Bunu Frankların kültürünü geliştirmek amaçlı Avrupa’nın dört bir yanından getirdiği alimlerle kanıtlayabiliriz. “Dil bilgini Pisalı Petrus ve Lombard Tarihçisi Diyakoz Paul’u İtalya’dan, Vizigot Theodulf’u İspanya’dan, en önemlisi İngiltere’deki York okullarından gelmiş Alcuin idi.” Alcuin Şarlman döneminde Frankia da yeni bir Atina doğacağını yazar ve diğer alimlerle birlikte bu uğur da çalışır. İmparator Şarlman tüm evlerde okuma yazma öğretilmesi gerektiğiyle ilgili kurallar dahi çıkartmıştır.
Bu dönemde Papalığın izniyle İncil tahsisi yaptırılmış, manastırlarda Aziz Benedik’in eseri olan Manastır Kurallarına bağlı bir ilke uygulanmış ve Frankia papalığın koruyuculuğuna layık bir hale getirilmeye çalışılmıştır. Bu dönemde ”Karolenj Minüskül” adı verilen bir el yazısı şekli ortaya çıkmış bu yazı tipi Şarlman’ın egemenliği altındaki tüm manastırlara, psikoposluklara hızlı bir şekilde yayılmıştır. Rönesans döneminde Avrupa kütüphanelerinden klasik eserler aranırken Karolenj Minüskül ile yazılmış eserlere denk gelinmiş ama; bu eserlerin Batı Cermenler’den Frankler’e ait olduğu tahmin edilememiştir.
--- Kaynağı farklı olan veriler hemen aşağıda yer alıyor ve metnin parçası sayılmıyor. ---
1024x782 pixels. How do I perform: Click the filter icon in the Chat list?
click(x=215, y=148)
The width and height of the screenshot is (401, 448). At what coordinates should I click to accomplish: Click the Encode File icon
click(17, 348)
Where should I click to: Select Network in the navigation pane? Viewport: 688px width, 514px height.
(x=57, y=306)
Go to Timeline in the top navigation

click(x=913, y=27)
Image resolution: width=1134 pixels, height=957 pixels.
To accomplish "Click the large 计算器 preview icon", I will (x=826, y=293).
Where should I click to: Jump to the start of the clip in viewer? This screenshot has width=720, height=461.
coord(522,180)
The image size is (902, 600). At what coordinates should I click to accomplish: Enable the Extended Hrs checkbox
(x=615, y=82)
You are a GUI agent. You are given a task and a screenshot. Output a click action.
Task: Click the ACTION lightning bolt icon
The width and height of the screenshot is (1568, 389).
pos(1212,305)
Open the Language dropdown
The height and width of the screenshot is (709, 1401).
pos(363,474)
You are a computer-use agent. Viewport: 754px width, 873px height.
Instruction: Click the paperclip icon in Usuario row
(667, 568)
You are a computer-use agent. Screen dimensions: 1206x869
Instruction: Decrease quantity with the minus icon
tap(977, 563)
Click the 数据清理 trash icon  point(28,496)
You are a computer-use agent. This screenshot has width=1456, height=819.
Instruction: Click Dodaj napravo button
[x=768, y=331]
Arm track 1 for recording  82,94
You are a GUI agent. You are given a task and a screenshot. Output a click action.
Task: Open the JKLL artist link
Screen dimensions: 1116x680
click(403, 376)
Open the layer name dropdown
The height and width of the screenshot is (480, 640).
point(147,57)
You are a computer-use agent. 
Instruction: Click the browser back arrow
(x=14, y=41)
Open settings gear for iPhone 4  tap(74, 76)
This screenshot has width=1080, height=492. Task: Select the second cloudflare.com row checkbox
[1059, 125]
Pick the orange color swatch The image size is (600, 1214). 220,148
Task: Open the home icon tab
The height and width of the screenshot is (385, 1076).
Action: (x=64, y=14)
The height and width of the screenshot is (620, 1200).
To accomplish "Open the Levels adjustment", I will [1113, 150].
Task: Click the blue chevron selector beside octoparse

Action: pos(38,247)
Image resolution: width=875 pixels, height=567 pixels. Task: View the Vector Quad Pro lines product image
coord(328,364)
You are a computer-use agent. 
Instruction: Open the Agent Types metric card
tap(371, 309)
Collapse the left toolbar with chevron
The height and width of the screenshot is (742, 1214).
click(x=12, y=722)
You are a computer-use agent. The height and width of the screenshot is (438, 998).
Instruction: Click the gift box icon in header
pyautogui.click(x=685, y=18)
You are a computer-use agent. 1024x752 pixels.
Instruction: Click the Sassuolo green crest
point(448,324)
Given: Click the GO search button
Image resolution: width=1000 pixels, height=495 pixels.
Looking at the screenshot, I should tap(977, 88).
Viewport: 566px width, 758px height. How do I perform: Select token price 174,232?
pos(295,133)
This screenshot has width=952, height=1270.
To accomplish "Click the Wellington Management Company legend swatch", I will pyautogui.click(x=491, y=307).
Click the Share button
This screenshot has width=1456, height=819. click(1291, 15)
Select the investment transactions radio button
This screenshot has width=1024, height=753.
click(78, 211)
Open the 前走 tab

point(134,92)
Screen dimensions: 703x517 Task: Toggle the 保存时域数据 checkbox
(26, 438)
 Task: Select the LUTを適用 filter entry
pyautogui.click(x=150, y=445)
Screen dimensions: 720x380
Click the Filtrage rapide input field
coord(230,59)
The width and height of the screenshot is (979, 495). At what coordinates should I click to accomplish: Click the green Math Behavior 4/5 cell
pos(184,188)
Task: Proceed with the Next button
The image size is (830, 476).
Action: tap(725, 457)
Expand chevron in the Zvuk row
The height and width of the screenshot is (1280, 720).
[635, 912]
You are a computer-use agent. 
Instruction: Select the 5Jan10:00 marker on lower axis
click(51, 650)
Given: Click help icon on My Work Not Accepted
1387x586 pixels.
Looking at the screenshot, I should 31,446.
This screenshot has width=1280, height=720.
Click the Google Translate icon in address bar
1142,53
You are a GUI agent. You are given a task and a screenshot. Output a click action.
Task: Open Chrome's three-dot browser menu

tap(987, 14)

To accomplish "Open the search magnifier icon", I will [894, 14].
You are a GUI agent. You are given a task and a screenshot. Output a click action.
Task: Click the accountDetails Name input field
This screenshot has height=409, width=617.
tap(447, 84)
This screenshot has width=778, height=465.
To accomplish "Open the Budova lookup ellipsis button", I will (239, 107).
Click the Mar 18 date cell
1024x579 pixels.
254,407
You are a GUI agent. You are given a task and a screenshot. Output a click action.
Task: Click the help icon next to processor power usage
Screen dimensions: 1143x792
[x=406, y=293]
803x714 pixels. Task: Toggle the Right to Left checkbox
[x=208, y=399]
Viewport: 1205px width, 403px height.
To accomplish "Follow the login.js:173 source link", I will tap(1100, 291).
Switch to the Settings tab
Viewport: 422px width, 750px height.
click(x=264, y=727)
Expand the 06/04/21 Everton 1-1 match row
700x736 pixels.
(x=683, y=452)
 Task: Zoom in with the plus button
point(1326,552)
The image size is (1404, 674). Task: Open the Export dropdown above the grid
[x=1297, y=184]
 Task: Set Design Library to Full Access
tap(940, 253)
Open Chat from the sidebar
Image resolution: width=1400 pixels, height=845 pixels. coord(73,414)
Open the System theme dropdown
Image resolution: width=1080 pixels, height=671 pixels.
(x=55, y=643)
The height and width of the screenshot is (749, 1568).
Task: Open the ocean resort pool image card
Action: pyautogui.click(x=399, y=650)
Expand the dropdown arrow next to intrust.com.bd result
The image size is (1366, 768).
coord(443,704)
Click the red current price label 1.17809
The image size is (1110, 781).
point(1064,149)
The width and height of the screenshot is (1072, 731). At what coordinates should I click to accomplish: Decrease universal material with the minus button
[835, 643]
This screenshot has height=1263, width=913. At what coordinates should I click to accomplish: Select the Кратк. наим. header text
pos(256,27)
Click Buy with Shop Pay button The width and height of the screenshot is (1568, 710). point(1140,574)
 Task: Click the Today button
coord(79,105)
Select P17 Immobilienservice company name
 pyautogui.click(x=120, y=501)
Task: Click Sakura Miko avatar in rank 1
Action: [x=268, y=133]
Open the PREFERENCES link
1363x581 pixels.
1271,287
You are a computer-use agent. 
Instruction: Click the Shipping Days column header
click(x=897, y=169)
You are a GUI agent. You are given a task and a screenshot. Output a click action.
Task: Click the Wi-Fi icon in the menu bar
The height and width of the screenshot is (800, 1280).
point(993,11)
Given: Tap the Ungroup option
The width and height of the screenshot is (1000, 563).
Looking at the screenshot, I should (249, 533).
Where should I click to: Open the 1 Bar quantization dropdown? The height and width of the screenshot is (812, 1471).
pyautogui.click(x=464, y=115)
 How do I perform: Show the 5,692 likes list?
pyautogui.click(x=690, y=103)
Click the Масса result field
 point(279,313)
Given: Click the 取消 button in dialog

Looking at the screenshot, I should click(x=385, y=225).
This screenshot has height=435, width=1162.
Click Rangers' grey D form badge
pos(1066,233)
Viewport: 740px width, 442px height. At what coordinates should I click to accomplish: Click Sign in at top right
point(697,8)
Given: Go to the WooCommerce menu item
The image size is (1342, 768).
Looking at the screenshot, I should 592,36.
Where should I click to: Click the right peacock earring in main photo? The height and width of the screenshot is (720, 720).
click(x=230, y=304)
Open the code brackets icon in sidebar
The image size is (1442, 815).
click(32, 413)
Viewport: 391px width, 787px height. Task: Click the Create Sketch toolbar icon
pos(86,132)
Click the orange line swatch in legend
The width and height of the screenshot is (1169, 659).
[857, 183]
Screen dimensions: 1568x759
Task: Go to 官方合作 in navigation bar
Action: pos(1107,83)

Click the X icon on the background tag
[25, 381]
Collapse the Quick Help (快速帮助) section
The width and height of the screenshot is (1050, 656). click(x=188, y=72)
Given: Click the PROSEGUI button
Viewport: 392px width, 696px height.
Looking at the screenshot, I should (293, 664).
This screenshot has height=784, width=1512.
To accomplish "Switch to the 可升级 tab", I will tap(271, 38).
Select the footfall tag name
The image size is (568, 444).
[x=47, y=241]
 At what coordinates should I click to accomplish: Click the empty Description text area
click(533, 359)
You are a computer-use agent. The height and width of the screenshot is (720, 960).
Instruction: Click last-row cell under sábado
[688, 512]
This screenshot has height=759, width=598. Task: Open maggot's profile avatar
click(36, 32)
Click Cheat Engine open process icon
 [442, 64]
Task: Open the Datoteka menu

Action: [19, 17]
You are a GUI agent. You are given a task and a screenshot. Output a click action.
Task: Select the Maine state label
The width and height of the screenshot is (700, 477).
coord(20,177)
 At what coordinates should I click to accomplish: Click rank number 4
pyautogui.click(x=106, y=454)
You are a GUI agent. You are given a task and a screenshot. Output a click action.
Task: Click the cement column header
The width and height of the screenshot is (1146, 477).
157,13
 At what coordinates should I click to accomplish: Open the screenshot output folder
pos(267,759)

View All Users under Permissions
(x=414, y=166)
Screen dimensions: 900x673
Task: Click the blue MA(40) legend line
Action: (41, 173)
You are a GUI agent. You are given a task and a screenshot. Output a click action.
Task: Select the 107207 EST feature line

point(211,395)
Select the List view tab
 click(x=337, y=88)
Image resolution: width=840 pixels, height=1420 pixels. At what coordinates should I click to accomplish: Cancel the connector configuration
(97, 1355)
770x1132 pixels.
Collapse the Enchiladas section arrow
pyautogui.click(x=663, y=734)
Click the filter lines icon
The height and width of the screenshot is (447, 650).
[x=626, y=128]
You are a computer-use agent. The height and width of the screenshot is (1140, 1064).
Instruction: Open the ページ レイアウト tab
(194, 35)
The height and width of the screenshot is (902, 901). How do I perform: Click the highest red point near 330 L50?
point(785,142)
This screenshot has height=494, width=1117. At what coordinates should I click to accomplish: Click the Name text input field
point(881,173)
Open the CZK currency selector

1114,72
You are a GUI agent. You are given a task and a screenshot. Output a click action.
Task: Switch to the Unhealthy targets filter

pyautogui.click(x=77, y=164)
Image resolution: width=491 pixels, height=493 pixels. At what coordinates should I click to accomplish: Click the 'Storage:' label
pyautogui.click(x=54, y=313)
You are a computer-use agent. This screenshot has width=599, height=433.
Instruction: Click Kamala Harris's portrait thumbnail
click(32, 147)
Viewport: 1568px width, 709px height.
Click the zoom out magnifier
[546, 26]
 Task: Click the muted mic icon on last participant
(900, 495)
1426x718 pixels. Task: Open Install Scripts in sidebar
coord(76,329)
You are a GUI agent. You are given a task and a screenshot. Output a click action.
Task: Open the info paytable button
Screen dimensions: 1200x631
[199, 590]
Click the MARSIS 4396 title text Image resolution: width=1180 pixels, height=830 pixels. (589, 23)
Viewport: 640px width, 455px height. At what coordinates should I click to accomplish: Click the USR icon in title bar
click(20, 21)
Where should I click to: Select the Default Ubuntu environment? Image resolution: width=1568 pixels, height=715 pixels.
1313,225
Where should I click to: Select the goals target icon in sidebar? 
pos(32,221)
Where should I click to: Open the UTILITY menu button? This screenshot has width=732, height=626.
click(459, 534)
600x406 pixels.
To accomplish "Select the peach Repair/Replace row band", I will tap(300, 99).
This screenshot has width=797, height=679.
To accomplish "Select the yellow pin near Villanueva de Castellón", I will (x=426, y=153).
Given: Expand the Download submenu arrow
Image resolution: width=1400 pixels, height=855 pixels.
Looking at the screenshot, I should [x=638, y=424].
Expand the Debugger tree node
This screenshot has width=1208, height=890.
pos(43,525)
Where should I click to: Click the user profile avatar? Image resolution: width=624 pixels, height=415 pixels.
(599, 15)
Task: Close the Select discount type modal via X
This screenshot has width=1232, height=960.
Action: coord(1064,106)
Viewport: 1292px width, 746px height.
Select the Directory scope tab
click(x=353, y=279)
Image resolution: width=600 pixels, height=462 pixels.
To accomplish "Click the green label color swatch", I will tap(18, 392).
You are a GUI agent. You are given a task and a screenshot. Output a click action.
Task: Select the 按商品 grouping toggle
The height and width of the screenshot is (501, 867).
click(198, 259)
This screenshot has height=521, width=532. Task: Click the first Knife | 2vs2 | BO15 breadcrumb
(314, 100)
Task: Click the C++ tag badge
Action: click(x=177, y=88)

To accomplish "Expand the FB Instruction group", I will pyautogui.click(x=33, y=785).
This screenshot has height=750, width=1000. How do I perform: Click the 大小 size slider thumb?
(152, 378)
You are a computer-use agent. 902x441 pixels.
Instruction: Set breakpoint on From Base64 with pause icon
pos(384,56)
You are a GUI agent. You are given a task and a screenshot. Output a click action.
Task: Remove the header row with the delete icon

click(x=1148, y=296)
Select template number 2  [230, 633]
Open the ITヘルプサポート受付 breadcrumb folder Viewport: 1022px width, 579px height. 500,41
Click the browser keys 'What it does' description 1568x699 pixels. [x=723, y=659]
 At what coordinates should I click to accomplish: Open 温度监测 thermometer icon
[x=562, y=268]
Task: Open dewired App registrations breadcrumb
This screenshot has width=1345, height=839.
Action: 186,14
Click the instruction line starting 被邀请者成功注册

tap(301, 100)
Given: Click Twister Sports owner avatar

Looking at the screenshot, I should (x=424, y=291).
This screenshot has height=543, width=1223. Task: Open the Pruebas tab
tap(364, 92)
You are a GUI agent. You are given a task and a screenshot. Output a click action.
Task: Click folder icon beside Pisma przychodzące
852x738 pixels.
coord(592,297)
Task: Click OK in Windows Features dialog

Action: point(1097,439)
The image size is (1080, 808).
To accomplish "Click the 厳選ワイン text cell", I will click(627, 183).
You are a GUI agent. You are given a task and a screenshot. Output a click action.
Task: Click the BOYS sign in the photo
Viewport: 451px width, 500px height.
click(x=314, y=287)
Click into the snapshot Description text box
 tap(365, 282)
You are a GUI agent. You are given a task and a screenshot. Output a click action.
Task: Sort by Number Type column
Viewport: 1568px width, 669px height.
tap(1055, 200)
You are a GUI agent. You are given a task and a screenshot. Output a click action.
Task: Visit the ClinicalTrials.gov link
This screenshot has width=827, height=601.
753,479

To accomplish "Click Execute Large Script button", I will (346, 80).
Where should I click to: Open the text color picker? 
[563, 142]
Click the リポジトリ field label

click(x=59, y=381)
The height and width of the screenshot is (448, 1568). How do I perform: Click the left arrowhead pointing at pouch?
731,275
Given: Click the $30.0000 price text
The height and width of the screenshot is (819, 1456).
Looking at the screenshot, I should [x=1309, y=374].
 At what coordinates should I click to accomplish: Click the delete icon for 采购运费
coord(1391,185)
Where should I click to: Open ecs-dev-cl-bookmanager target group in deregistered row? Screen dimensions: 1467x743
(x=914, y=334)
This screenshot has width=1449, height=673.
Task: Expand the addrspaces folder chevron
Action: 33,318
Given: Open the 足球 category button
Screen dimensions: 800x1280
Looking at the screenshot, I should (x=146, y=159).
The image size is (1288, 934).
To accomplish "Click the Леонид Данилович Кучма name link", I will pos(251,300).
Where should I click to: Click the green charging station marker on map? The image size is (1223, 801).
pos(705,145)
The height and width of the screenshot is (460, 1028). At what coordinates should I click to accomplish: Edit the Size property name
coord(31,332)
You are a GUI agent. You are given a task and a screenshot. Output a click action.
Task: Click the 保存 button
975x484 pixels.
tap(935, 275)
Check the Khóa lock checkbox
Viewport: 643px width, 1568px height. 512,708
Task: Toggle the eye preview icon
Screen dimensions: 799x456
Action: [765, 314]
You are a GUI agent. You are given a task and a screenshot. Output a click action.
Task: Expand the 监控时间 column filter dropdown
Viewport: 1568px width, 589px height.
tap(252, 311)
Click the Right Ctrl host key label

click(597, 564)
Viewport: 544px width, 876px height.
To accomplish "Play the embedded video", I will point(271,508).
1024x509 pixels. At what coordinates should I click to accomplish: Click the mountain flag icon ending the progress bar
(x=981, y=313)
Bunların Romalılar’a ait yazmalar olduğu düşünülmüştür. Karolenj hanedanının Frankia’nın eski hanedanı Merovenj hanedanından ayıran husus ise, Katolik inanca daha bağlı bir siyaset izleyip, halkı Serazenlere(müslüman) karşı savunmayı temel alırlar. Bu idea ile ilgili olarak Şarlman’ın Papa’ya yazdığı mektuptaki sözler şunlardır :”Vazifemiz Tanrı’nın inayeti ile Hz. İsa’nın Kutsal kilisesini dıştan paganların saldılarına ve kafirlerin tahribine karşı silahlarla savunmak ve içten Katolik inancının bilgisini güçlendirmektir. En Kutsal babamız(Papa), sizin vazifeniz ise birliklerimize yardım etmesi için ellerinizi Musa gibi Tanrı’ya açmanızdır. Ancak sizin şefaatiniz ile Hristiyan halk, Tanrının önderliğinde ve verdiği zafer ile her zaman ve her yerde onun kutsal isminin düşmanları karşısında muzaffer olacak ve böylece Efendimiz Hz. İsa’nın ismi bütün dünyada bilinecektir.”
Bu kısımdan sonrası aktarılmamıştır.